Developing a Wavelet CLEAN Algorithm for Radio-Interferometer Imaging

S. Horiuchi
National Astronomical Observatory, Mitaka, Tokyo 181-8588, Japan

S. Kameno
National Astronomical Observatory, Mitaka, Tokyo 181-8588, Japan

M. Ohishi
National Astronomical Observatory, Mitaka, Tokyo 181-8588, Japan

Abstract:

A new CLEAN-type algorithm searches for model components not in the dirty image but in the multi-resolution wavelet transform of the dirty image based on the dirty beam. A single-resolution prototype algorithm that searches for CLEAN components after convolution with the dirty beam has been tested and shown to be advantageous for the case of sparsely sampled and noisy u-v data, without specifying regions to be CLEANed.

1. Introduction

The image formed by simple Fourier transformation of the visibilities observed by radio interferometers has defects due to limited sampling of the u-v plane. Nonlinear deconvolution is required to correct these defects, CLEAN being the most popular algorithm (e.g., Cornwell, Braun, & Briggs 1999). However, it sometimes requires use of a priori knowledge of source structure, to avoid creating CLEAN components where the source 'should not' exist. This is the case partly because the standard CLEAN algorithm just takes the peak of the dirty image as the position of the next CLEAN component. For complex sources the peak brightness feature may be just a region of overlapping sidelobes plus noise; therefore choosing the area to be cleaned is crucial. In this paper an alternative CLEAN-type algorithm is proposed that uses wavelets to overcome the subjectivity of setting CLEAN boxes, so that reliable images can automatically be produced without a priori knowledge of source structure.
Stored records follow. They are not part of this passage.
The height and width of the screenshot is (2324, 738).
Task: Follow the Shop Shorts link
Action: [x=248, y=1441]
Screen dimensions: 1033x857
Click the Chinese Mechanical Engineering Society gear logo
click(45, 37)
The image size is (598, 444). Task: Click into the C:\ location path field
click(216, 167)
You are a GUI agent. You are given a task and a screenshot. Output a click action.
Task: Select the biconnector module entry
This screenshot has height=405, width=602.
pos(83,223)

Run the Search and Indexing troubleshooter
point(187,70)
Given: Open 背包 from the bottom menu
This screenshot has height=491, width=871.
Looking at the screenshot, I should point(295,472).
2. A prototype Wavelet CLEAN

If one can use not only the peak in the dirty map but also knowledge of the sidelobes to decide the position of CLEAN components, one may be able to establish an alternative CLEAN algorithm without CLEAN boxes, which leads to a more efficient automatic imaging program not dependent on a priori knowledge of sources. Multi-dimensional wavelet expansion of the dirty image may provide the possibility of realizing such an algorithm, if one can construct a wavelet function based on the dirty beam.
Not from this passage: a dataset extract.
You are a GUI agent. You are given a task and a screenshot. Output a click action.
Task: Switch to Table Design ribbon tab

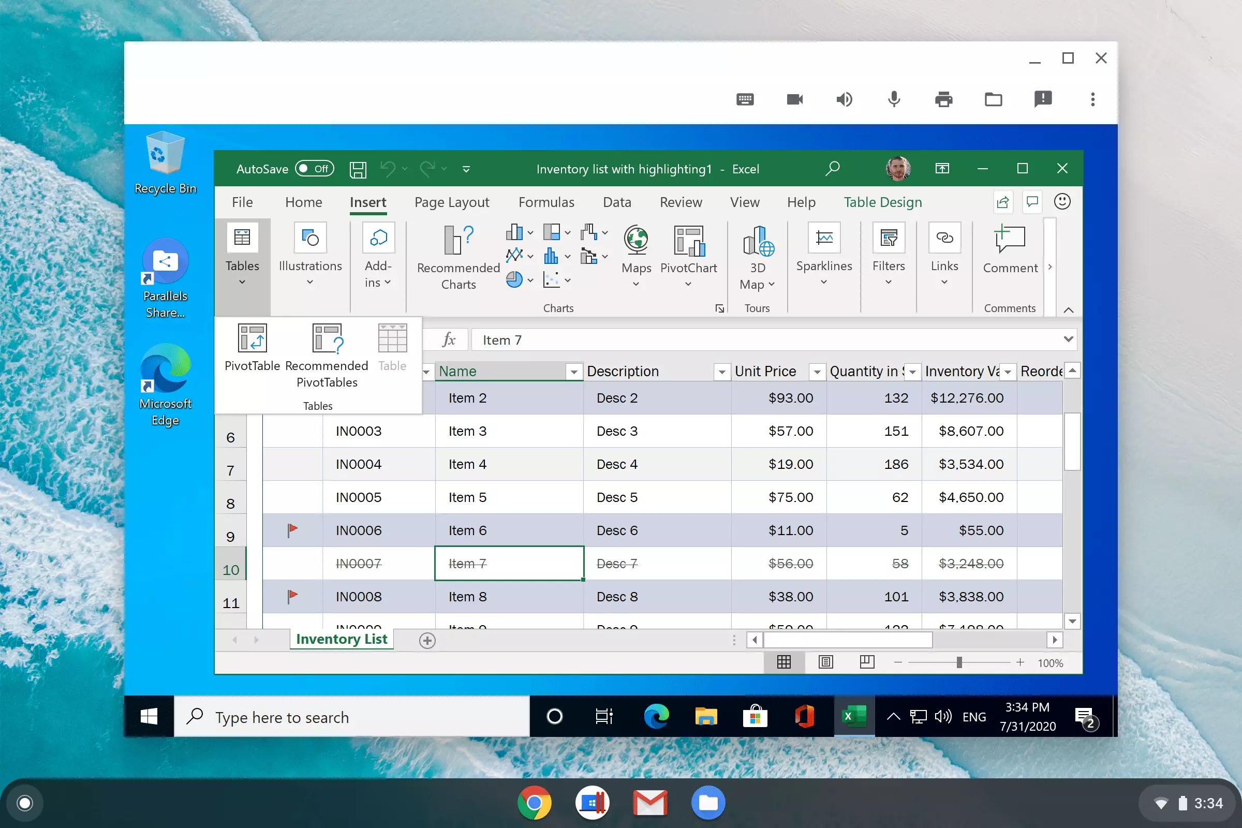[x=882, y=202]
Although such an ideal function for fast wavelet transformation is not known to date, as a first trial to demonstrate the power of the wavelet CLEAN, test have been conducted of a zero-order prototype that searches for CLEAN components not in the dirty image $I_{d}(x,y)$ or the residual image $I_{r}(x,y)$, but after convolution of those with the dirty beam $B(x,y)$. Convolving the dirty image with dirty beam $I_{d}(x,y)**B(x,y)$ corresponds to a wavelet expansion of the dirty image at single resolution.

3. Sample images

Example 1-D deconvolution using CLEAN and the prototype Wavelet CLEAN for model data are shown in Figure 1. In both cases, the dirty map $I_{d}(x)$ is a convolution of the true image $I_{true}(x)$ with the dirty beam $B(x)$, with 10% gaussian noise added. For Wavelet CLEAN, the normal CLEAN procedure was performed not on $I_{d}(x)$ and $I_{r}(x)$, but on $I_{d}(x)*B(x)$ and $I_{r}(x)*B(x)$. Two hundred iterations were performed with a loop gain of 0.1 and no CLEAN boxes specified. The results show that the chance of picking wrong CLEAN components is significantly reduced for the Wavelet CLEAN. The two methods provided equally good results for a noise-free model image.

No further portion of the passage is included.